CDK-dependent phosphorylation of BRCA2 as a regulatory mechanism for recombinational repair

Inherited mutations in BRCA2 are associated with a predisposition to early-onset breast cancers. The underlying basis of tumorigenesis is thought to be linked to defects in DNA double-strand break repair by homologous recombination. Here we show that the carboxy-terminal region of BRCA2, which interacts directly with the essential recombination protein RAD51, contains a site (serine 3291; S3291) that is phosphorylated by cyclin-dependent kinases. Phosphorylation of S3291 is low in S phase when recombination is active, but increases as cells progress towards mitosis. This modification blocks C-terminal interactions between BRCA2 and RAD51. However, DNA damage overcomes cell cycle regulation by decreasing S3291 phosphorylation and stimulating interactions with RAD51. These results indicate that S3291 phosphorylation might provide a molecular switch to regulate RAD51 recombination activity, providing new insight into why BRCA2 C-terminal deletions lead to radiation sensitivity and cancer predisposition.

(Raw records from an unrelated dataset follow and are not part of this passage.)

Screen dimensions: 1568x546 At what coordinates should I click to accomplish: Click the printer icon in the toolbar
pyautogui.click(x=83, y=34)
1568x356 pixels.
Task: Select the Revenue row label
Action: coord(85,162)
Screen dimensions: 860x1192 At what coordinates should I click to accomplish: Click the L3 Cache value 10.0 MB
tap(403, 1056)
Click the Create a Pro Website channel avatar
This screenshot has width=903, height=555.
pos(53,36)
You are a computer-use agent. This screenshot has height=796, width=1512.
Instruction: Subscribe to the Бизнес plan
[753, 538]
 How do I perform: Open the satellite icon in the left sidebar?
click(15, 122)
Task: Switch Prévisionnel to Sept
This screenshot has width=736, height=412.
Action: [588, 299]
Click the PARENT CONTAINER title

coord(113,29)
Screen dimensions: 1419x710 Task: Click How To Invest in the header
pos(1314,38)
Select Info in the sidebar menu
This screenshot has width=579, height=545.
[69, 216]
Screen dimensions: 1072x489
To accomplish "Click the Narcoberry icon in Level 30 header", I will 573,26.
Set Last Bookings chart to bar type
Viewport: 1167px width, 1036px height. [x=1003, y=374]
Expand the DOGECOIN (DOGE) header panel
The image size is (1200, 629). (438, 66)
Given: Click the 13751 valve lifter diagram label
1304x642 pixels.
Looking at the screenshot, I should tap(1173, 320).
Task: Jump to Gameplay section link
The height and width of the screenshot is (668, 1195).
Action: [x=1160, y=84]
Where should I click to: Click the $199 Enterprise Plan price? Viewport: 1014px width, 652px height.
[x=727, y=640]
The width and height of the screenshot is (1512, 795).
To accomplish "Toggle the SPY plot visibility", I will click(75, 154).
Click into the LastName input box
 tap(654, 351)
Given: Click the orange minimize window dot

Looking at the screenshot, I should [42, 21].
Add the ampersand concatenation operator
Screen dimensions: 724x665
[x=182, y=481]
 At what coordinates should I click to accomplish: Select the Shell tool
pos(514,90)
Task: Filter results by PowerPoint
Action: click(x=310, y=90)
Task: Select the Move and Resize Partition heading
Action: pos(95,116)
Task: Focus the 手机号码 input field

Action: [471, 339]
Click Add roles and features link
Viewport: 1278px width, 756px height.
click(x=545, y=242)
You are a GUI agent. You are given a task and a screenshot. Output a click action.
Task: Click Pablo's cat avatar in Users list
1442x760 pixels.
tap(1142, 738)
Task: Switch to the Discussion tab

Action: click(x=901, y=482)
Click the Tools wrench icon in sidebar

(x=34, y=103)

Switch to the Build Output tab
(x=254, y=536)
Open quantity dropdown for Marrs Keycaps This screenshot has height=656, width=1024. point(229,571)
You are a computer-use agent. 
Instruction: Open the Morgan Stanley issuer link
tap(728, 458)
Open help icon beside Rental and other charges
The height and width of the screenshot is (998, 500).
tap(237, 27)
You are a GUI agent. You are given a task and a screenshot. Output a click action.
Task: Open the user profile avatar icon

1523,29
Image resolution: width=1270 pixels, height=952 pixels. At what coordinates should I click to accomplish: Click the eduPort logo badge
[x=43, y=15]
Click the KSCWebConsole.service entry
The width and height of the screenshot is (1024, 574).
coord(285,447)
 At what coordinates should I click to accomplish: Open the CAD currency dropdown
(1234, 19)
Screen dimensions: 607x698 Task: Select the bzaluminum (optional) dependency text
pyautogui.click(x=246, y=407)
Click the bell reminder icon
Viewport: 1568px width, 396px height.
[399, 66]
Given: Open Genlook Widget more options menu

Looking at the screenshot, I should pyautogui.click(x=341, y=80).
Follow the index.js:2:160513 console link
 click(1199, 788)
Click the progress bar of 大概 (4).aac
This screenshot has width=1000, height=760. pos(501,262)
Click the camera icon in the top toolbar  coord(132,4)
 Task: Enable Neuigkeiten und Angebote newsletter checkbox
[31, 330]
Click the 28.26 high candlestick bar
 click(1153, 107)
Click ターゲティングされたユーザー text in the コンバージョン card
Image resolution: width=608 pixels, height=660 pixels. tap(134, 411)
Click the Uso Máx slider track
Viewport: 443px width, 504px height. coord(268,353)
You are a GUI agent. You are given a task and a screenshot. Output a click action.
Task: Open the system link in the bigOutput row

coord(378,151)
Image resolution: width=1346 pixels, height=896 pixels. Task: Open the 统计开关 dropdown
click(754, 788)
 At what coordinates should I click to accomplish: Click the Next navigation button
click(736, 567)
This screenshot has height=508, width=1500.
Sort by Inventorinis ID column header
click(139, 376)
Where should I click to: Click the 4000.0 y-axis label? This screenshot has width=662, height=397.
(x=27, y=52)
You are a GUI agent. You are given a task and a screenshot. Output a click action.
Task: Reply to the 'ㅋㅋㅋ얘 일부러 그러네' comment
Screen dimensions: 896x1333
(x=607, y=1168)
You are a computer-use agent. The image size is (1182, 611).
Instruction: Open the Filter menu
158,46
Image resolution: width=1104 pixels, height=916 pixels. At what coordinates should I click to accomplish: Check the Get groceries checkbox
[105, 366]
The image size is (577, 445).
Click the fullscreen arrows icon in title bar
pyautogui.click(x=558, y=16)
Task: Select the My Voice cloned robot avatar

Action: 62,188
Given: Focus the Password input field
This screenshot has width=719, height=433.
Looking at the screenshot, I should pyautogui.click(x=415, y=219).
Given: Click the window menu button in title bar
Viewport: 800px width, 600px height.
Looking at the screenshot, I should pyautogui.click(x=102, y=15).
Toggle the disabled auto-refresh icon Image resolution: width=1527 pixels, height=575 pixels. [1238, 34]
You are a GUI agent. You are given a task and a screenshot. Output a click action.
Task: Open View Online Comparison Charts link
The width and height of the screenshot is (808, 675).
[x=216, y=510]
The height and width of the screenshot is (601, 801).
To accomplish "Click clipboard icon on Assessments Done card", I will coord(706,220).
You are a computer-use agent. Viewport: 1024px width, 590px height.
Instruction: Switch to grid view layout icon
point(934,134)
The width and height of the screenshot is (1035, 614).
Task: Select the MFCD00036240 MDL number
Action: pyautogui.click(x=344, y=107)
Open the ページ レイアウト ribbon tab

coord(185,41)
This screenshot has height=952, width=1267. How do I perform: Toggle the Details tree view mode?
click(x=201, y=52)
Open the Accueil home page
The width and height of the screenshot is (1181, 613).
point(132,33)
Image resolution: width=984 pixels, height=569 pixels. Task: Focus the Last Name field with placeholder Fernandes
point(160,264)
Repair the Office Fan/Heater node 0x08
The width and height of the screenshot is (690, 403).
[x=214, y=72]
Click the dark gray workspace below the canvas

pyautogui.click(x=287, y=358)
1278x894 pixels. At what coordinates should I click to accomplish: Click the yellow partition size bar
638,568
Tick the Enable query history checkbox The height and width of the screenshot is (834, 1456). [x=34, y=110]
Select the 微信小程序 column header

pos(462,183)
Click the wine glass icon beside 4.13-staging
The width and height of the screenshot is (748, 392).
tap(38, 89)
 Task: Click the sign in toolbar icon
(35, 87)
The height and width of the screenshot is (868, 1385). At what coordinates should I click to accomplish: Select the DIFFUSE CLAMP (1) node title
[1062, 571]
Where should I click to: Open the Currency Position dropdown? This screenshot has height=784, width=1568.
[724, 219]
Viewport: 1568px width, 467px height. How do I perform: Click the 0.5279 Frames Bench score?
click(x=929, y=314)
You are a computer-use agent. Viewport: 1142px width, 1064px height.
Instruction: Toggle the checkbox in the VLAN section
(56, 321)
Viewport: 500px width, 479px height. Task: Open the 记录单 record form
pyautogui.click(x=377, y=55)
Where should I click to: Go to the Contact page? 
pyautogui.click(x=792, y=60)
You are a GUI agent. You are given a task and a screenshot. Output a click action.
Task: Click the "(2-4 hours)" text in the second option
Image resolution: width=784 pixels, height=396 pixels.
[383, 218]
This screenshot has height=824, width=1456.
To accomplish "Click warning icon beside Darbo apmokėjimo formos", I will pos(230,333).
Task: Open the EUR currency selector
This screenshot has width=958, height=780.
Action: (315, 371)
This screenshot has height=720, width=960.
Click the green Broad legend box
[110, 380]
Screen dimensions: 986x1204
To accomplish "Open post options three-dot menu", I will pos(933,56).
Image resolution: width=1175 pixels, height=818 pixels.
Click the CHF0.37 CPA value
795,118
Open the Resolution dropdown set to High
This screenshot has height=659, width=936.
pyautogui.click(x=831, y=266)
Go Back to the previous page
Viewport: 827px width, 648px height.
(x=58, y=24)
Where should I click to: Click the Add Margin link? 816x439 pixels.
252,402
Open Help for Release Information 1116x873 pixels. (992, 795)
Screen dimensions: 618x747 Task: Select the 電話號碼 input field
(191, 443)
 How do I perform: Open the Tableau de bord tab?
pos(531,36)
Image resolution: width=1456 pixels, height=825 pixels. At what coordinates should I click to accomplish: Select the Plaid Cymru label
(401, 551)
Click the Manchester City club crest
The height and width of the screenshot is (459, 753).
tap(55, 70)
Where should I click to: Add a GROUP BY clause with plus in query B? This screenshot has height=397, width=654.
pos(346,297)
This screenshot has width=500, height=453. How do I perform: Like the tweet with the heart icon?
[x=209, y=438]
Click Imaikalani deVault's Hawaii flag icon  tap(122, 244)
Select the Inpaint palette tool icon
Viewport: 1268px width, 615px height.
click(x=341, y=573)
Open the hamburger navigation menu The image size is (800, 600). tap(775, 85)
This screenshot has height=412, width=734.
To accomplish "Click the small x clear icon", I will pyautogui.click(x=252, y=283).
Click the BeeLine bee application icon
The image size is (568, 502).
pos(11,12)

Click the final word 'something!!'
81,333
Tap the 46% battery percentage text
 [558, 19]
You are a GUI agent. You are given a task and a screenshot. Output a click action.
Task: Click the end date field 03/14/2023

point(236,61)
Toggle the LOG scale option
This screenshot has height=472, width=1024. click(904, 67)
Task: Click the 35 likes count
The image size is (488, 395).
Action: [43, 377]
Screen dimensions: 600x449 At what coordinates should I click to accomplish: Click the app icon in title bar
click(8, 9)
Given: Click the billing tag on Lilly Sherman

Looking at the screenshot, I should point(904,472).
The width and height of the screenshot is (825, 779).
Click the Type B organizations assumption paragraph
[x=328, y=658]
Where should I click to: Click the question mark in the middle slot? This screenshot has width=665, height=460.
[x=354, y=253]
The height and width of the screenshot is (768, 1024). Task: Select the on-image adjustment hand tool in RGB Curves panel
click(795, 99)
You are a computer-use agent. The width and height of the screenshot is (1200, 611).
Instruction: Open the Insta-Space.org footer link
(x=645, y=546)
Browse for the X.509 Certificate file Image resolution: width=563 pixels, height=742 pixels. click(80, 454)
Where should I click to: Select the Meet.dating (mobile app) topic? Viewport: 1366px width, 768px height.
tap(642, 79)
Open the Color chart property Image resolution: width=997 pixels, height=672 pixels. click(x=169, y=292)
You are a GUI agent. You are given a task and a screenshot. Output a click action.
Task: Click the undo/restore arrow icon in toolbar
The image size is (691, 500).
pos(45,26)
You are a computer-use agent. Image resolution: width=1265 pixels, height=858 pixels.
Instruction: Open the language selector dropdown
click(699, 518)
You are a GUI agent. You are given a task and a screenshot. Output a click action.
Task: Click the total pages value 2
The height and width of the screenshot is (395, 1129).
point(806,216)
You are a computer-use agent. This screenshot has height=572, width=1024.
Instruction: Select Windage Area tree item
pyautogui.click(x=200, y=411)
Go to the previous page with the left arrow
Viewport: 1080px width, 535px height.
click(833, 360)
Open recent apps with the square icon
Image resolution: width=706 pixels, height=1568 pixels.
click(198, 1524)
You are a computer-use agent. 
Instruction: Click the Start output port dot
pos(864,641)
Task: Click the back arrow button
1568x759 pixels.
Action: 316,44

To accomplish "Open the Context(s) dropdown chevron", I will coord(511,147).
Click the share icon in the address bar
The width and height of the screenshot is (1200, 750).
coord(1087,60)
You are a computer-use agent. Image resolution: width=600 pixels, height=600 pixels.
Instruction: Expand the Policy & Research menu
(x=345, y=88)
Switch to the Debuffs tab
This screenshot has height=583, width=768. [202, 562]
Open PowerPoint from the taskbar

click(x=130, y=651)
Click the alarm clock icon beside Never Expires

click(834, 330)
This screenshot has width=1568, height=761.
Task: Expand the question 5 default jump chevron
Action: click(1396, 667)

Breast cancer: a critical switch Individuals with BRCA2 mutations are predisposed to breast cancers thought to develop due to defective repair of DNA double-strand breaks. BRCA2 protein is known to interact with the recombination protein RAD51, and a key step regulating this interaction has now been identified. Cdk1 alters the phosphorylation state of a single serine in BRCA2, and this acts a molecular switch controlling interactions between BRCA2's C-terminus and RAD51. Individuals carrying defects in the C-terminus of BRCA2 develop breast cancer through an inability to promote efficient DNA repair.